Je le lui jurai avec une sincérité si évidente qu’il en demeura ébloui, estomaqué…, et presque dégrisé pour un temps :

— Alors, vas-y, mon petit… A ta place, j’en aurais fait autant ! Pas de place pour nous dans la vie… Mieux vaut rigoler en attendant le reste !… On s’embête… on s’embête… Belle fille !… Elle a fiché le camp d’ici à quinze ans, cinq ans bientôt, sous prétexte d’entrer en place à Bordeaux… On n’avait plus entendu parler d’elle… Elle est revenue cette année, bien habillée, peut-être riche ; elle a loué une bicoque du côté de Vilhane, au coin ouest du Bois… La mémé Zanoun a peur d’elle, un peu… Dame ! la drôlesse ne sort que la nuit… Les paysannes qui la connurent toute petite la jalousent, la traitent de louperoune

— Quel était son père ? demandai-je, soudainement intéressé…

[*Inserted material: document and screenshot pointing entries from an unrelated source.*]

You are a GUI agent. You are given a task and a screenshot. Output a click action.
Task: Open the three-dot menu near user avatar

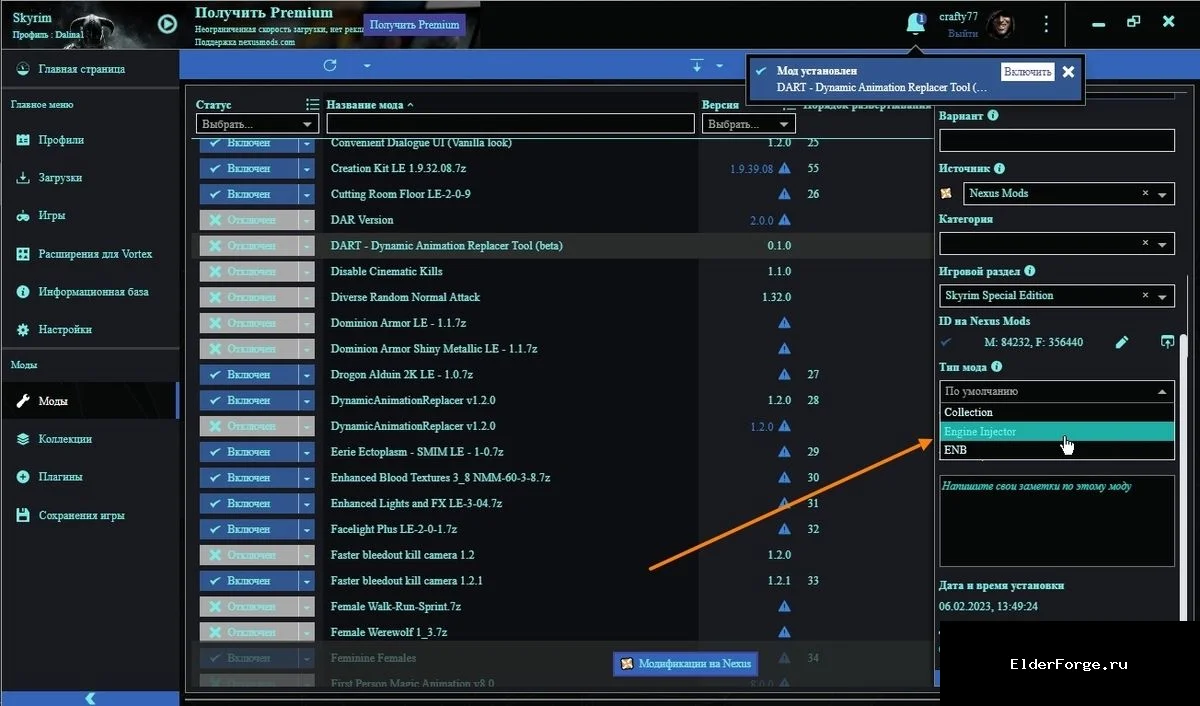point(1046,24)
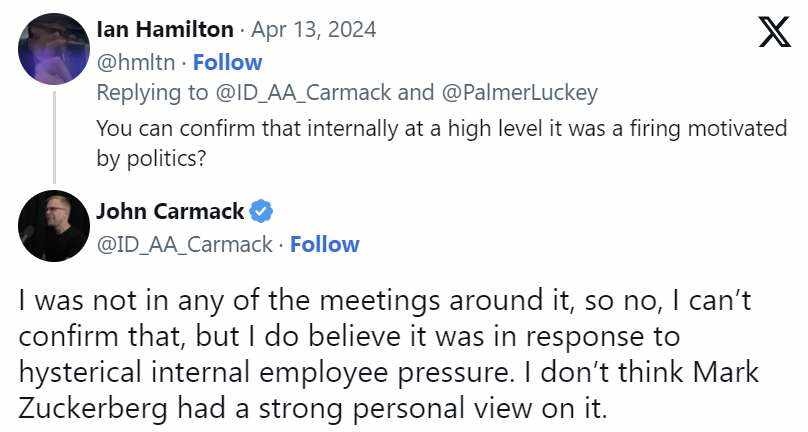The width and height of the screenshot is (808, 432).
Task: Click John Carmack's blue verified badge
Action: (x=262, y=212)
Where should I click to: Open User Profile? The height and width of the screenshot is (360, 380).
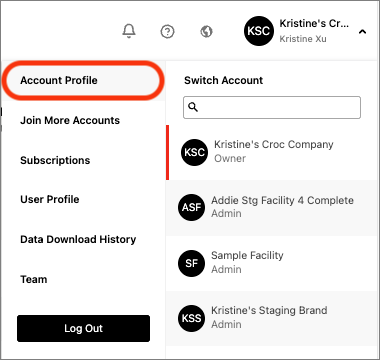(50, 199)
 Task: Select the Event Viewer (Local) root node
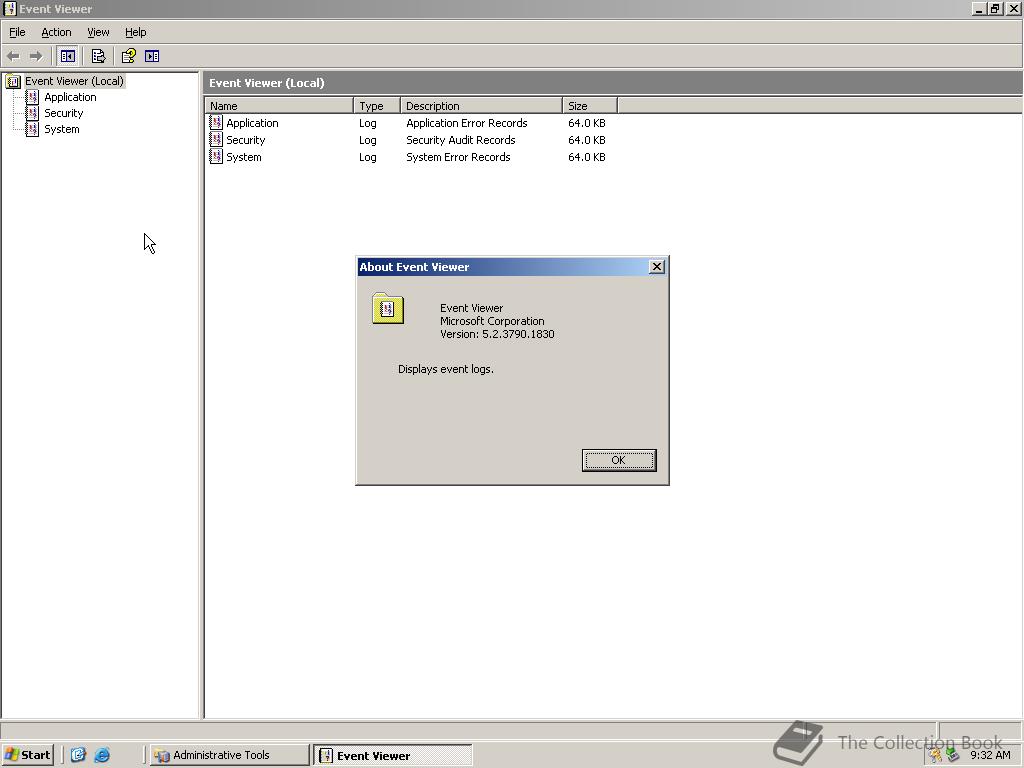pos(74,81)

— Telle fille, telle mère, prononça doctoralement le quinzième marquis… On n’a jamais su… Étrange bonne femme que sa mère, à vrai dire !

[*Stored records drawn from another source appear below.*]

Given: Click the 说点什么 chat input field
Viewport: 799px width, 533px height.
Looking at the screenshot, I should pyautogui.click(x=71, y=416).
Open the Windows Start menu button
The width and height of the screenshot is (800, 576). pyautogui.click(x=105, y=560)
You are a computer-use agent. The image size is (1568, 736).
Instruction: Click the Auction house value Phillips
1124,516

Ses yeux semblèrent se tourner vers le passé :

— Oui… assez jolie… j’avais ton âge… Ah ! on était bien reçu, je t’assure, quand on essayait de faire la cour d’un peu trop près à la Julia !… Nous avions tous essayé. Tu penses si nous avons ri, Sulpice le premier, quand la mémé Zanoun nous apprit — un an ou deux plus tard — que la vertueuse Julia « en avait le ventre plein » !… Pauvre bonne vieille ! Elle ne parlait plus que de son déshonneur et de se faire périr… Puis, ça s’arrangea.

— Et… la Julia ?

— On la retint pour nourrir Ève… qui allait naître.

— Et puis…?

— Et puis on fut obligé de sevrer Ève et de faire enfermer la Julia… Parce que la Julia devenait peu à peu comme folle. Telle mère, telle fille. Mon garçon, je t’ai averti, comme il se devait. Ceci dit…

Et mon père s’éloigna en sifflant un air de chasse, la conscience tranquille. Alors une voix qui ne me semblait pouvoir résonner que pour moi, très basse et néanmoins très distincte :

— Viens tout de même là-bas, où je t’ai dit la nuit dernière…

Je sursautai. Je regardai. Personne. Je me rappelai, — assez burlesquement, me semblait-il, — certaines récentes divagations de M. de Fontès-Houeilhacq : « Elles marchent sans bruit… » et le reste…

« Où je t’ai dit la nuit dernière… » La visiteuse m’avait signifié : « A l’entrée du chemin de Clarecrose… »

Clarecrose ? Aucune carte, si ancienne ou neuve qu’elle soit, n’a jamais indiqué ce nom de contrée ou de village.

Et j’éprouvai une sorte d’épouvante, encore qu’il n’y eût autour de moi que beau soleil et radieux matin… Car, à moins que j’eusse perdu la raison, il me semblait dès lors nécessaire d’admettre que la visiteuse nocturne était aussi au courant de mes rêves.